A help not a hindrance
61 million Americans have a disability, according to the Centers for Disease Control & Prevention (CDC). Yet, just over 3 million of them use a wheelchair. There is a misconception among employers that all disabled people need a wheelchair and therefore extensive and costly adaptations of the workplace need to be carried out if they’re going to hire them. This statistic shows this isn’t the case. Even if a disabled employee does need adaptations there are certainly long-term business advantages to this, as highlighted below.
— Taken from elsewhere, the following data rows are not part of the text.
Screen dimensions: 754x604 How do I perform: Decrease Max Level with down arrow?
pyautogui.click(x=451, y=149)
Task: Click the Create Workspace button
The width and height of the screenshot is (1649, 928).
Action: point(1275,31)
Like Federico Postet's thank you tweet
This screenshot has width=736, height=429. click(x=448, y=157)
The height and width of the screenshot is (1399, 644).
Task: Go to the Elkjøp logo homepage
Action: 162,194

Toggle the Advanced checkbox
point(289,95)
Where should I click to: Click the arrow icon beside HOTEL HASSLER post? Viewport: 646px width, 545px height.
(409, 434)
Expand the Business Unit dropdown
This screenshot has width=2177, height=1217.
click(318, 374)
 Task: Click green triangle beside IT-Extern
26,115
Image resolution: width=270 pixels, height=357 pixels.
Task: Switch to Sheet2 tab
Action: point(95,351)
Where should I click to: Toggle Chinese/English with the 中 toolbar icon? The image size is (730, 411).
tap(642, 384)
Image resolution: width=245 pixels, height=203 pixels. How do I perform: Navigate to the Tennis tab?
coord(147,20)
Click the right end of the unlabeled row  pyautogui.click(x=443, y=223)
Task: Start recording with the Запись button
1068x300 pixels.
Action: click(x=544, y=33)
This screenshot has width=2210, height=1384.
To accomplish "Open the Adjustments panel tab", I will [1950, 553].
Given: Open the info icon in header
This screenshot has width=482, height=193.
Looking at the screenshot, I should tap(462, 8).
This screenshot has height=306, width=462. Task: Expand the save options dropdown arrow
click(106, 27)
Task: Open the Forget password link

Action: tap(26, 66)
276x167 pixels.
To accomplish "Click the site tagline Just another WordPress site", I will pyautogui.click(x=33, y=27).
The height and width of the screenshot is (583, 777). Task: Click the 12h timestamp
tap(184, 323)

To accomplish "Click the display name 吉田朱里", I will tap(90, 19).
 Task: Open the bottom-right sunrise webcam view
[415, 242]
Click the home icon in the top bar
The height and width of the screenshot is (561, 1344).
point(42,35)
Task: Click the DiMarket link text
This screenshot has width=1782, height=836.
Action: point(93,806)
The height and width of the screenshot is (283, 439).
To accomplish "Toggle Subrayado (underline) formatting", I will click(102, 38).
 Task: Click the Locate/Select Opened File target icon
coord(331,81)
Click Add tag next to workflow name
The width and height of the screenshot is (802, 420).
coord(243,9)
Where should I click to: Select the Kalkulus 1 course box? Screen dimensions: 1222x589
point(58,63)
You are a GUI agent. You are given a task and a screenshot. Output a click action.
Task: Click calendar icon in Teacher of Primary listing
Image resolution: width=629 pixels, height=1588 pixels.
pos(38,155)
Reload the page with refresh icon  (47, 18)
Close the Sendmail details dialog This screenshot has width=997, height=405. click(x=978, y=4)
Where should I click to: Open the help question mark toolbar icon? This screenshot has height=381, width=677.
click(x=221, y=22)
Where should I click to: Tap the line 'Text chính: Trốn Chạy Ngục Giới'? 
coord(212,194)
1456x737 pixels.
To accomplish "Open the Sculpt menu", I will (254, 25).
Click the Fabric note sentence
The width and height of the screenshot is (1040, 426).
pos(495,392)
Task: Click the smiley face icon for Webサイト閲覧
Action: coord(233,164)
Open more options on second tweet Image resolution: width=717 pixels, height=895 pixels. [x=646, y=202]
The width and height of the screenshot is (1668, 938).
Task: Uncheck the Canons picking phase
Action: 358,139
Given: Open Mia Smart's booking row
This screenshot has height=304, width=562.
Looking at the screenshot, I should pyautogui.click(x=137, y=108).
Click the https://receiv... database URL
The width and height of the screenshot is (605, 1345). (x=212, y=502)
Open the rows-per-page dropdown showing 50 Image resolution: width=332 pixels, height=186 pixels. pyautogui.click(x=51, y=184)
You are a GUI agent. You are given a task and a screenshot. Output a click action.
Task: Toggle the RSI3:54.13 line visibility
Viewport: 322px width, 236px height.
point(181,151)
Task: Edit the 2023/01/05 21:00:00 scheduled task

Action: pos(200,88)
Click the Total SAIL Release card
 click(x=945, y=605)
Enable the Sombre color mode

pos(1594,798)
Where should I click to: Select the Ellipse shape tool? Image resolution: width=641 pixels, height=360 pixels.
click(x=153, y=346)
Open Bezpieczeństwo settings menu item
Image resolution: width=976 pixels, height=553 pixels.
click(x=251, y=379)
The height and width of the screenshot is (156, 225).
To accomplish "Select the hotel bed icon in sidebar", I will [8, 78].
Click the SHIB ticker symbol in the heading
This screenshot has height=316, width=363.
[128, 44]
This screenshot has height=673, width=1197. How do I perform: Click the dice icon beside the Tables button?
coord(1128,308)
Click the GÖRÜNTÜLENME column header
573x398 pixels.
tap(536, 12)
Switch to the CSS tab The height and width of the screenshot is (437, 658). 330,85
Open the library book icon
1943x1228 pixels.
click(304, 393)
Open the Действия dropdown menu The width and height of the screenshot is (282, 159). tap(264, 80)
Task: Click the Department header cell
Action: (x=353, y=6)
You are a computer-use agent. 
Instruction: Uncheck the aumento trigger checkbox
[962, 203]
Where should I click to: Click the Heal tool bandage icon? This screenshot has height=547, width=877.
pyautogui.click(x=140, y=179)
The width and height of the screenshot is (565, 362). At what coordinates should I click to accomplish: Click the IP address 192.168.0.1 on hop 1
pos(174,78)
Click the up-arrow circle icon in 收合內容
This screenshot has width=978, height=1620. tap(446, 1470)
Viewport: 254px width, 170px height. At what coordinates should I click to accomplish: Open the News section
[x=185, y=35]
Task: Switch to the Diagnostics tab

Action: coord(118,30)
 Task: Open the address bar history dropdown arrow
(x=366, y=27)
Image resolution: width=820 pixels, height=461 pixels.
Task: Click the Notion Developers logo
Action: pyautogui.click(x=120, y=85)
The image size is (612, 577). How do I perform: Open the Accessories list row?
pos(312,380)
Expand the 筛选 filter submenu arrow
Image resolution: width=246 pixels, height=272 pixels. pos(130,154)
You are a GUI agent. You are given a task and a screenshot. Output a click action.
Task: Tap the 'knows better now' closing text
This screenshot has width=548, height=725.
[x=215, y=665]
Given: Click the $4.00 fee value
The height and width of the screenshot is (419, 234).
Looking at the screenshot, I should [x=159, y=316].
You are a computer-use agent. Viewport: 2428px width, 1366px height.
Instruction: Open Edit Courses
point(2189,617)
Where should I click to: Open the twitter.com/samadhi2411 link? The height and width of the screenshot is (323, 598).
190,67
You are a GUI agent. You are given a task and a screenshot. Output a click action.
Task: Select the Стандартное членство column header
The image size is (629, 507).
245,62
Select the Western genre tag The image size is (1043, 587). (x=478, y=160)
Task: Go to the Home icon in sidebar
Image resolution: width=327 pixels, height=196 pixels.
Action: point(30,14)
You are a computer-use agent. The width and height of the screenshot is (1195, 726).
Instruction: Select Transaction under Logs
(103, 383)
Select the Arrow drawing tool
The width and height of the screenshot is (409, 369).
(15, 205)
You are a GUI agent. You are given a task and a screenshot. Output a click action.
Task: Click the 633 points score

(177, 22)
57% of employees state they’d like businesses to become more diverse. Diversity is important in the workplace as it ensures all job roles are covered. It also helps people to understand a range of disabilities, including common ones such as ASD and ADHD, as well as less common ones like osteogenesis imperfecta and cerebral palsy (CP). Cerebral palsy is a permanent condition that doesn’t worsen over time. Uncontrollable muscle spasms are normal, but they’re nothing to be afraid of and people with CP can go on to have successful careers. People with disabilities tend to have different skills and expertise compared to able-bodied workers. Individuals on the ASD spectrum, for example, often have amazing memories, and many businesses can benefit from skills like this.
Studies have found that businesses that employ disabled people make more money than businesses that don’t. A 2018 study revealed their revenues were 28% higher in diverse companies. Companies that take on disabled workers also have a 90% better staff retention rate. As it’s difficult for less-abled people to secure employment, they typically show loyalty to employers that do take them on. This is beneficial as they’ll build good working relationships with their colleagues, customers, and clients. They’ll also be some of the most experienced and skilled members of the team, which makes them invaluable to the business.
High level of intelligence
People with disabilities are often viewed as unintelligent and this is why employers overlook them. But research shows that 14% of intellectually gifted children have a learning disability. In contrast, just 4% of general children have the same. Some of the world’s cleverest people have been diagnosed or are believed to have had a learning disability, Stephen Hawking, Charles Darwin, and Albert Einstein all show that you don’t have to be fully-abled to have a successful career.
It’s time for organizations to start employing more disabled people. People with disabilities have so much to offer and businesses are currently missing out on a whole host of skills and knowledge by not giving them the opportunities they deserve.